Around midnight tonight Donald Trump the politician will either turn into President-elect Donald Trump or a purse-lipped pumpkin. Either way, his unprecedented candidacy will have a lasting effect on the nation, as we’ve inched ever closer to the possibility of a POTUS who’s spent more time in a wrestling ring than a library.
Not only would Trump be the first president to cut promos for the WWE, he’d be the first whose campaign rallies look like Raw. There’s a reason the video below, posted to Twitter only two days before the election, has steamrolled its way to meme status as the polls close. It’s not only funny — it’s believable. No, Trump didn’t close out his campaign by appealing to voters with the help of Stone Cold Steve Austin. But would you be surprised if he did?
A decade ago, a presidential candidate with a pro-wrestling past would have sounded like the plot of a dumb Hollywood comedy. And it was! But when screenwriter Etan Cohen and director Mike Judge made Idiocracy in 2006, they didn’t expect their fictional commander-in-chief, a foul-mouthed wrestler-turned-president, to seem so prescient, so soon. “I never expected #idiocracy to become a documentary” Cohen tweeted during the primaries. “We just thought it would take much, much longer to get to this point,” he told BuzzFeed earlier this summer.

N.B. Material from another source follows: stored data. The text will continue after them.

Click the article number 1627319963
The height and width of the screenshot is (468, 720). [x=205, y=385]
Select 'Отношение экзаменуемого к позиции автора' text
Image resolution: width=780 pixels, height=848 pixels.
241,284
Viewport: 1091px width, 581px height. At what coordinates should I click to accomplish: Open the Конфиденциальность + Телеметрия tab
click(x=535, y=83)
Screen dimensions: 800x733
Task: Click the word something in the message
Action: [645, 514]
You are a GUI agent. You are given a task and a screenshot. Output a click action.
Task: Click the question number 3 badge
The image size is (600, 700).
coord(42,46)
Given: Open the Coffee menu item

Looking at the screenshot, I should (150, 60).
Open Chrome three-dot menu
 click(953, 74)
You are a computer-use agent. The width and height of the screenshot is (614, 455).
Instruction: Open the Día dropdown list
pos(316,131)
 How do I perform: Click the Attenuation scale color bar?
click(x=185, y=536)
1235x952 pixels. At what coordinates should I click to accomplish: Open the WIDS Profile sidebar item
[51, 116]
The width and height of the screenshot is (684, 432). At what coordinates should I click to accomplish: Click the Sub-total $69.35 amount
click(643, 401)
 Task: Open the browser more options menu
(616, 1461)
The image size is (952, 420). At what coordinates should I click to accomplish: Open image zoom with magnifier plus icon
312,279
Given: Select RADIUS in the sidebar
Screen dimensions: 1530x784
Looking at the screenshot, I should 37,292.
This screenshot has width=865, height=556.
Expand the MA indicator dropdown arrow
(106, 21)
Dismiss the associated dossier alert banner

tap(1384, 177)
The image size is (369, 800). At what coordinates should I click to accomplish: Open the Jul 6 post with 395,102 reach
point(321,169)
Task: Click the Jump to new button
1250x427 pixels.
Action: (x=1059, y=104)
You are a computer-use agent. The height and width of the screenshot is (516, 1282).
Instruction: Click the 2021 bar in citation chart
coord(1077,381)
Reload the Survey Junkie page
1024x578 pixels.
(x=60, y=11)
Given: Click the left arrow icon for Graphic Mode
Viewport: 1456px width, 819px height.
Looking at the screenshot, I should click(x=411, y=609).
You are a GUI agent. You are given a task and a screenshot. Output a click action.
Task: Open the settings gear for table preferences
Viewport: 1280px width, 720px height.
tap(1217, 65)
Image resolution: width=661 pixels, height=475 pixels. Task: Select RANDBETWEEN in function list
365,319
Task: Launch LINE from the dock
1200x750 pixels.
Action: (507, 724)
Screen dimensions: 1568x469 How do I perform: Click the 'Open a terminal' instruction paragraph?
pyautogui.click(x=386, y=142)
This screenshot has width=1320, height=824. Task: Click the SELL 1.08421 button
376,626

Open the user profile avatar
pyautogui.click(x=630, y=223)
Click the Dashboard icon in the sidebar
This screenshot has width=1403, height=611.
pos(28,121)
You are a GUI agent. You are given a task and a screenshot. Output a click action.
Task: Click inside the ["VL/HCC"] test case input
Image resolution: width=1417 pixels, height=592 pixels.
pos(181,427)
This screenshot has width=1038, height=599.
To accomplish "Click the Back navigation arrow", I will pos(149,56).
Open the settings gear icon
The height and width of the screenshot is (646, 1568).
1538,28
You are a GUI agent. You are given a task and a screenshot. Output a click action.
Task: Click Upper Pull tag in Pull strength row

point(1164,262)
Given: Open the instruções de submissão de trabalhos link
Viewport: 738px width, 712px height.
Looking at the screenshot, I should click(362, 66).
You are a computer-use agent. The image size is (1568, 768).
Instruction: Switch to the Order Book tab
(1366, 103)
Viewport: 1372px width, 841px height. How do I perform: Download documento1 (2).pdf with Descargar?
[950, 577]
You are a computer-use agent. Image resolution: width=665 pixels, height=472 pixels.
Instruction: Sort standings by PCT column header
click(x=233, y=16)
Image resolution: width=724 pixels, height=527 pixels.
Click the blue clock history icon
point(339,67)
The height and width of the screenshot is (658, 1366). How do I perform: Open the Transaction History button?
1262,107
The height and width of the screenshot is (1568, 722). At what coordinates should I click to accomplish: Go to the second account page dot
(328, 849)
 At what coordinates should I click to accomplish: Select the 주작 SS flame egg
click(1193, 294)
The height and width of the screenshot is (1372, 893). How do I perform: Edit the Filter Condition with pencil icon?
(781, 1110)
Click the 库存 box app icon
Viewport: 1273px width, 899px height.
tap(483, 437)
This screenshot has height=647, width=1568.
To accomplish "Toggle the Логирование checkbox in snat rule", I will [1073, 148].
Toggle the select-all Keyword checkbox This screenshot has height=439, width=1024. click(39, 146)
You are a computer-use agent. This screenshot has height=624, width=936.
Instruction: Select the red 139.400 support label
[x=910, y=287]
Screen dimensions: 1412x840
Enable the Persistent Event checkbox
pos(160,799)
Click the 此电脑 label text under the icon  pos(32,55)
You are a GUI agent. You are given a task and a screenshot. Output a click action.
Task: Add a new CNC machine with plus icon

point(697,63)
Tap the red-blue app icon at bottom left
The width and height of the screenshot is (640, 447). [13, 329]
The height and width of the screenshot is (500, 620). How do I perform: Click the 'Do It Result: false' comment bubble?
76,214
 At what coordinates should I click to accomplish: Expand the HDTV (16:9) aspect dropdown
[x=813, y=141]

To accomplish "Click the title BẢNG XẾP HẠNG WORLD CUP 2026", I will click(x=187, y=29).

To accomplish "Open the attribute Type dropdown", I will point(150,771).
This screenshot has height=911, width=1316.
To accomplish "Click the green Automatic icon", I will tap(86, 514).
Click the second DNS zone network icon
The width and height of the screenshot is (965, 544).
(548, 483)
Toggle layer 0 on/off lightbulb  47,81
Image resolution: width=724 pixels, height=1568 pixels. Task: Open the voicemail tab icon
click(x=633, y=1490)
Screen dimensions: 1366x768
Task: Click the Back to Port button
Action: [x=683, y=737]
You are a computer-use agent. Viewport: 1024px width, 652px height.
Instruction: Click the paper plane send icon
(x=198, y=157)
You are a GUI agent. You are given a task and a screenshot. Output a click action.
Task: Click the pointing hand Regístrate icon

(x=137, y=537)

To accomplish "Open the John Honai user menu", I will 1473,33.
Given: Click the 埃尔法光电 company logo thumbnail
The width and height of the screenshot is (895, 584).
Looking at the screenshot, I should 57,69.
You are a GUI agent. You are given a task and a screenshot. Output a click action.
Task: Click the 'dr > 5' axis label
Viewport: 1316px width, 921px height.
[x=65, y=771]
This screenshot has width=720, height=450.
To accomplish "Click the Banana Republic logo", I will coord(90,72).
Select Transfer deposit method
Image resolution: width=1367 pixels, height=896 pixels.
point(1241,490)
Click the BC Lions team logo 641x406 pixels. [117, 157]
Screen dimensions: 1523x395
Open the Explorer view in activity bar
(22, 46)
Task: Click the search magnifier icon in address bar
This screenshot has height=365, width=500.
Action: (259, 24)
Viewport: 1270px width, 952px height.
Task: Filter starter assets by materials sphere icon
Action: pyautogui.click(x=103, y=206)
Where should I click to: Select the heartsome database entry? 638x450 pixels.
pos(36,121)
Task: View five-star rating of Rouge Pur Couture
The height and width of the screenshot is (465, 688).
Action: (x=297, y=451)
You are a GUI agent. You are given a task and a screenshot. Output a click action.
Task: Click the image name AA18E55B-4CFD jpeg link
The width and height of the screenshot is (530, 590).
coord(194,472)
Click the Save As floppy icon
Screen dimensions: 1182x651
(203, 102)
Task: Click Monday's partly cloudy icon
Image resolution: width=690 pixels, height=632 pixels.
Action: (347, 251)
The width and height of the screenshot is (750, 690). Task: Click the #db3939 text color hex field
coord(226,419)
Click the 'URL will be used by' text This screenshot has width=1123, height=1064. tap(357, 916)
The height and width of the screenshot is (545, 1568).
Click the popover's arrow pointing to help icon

But here we are, on Election Day 2016, and there’s a chance that the next president will be a man who was once on the business end of a Stone Cold Stunner.
A man who once participated in an event billed as the “Battle of Billionaires,” which ended with him and a sweaty man in his underwear shaving the head of WWE CEO Vince McMahon.
A man who once shared seats at WrestleMania with a high-rolling horse trainer who dropped millions at Trump casinos only to later be banned for his mob connections.

In Idiocracy, President Dwayne Elizondo Mountain Dew Herbert Camacho is a meathead moron, but he’s only able to ascend to his role as leader of the free world because of an American populace whose minds are diluted by TV shows like “Ow My Balls.” Same goes for Trump, who could never have gotten this close to the White House without a voting block that barely reads, preferring its news televised at a fourth-grade level.
Idiocracy was meant to satirize the American obsession with big brands, celebrities, and mindless entertainment. But as Cohen told BuzzFeed, extending these politics was just a “crazy joke.” Now, it seems like anything but. When it was originally released in 2006, 20th Century Fox abandoned the film, letting it die in a limited, seven-city theatrical run with zero ad promotion, for reasons that have spawned much speculation. Last month, Judge’s once-forgotten satire returned to theaters for a 10th anniversary engagement, its cult status cemented, and with its creators likely feeling a tiny bit vindicated.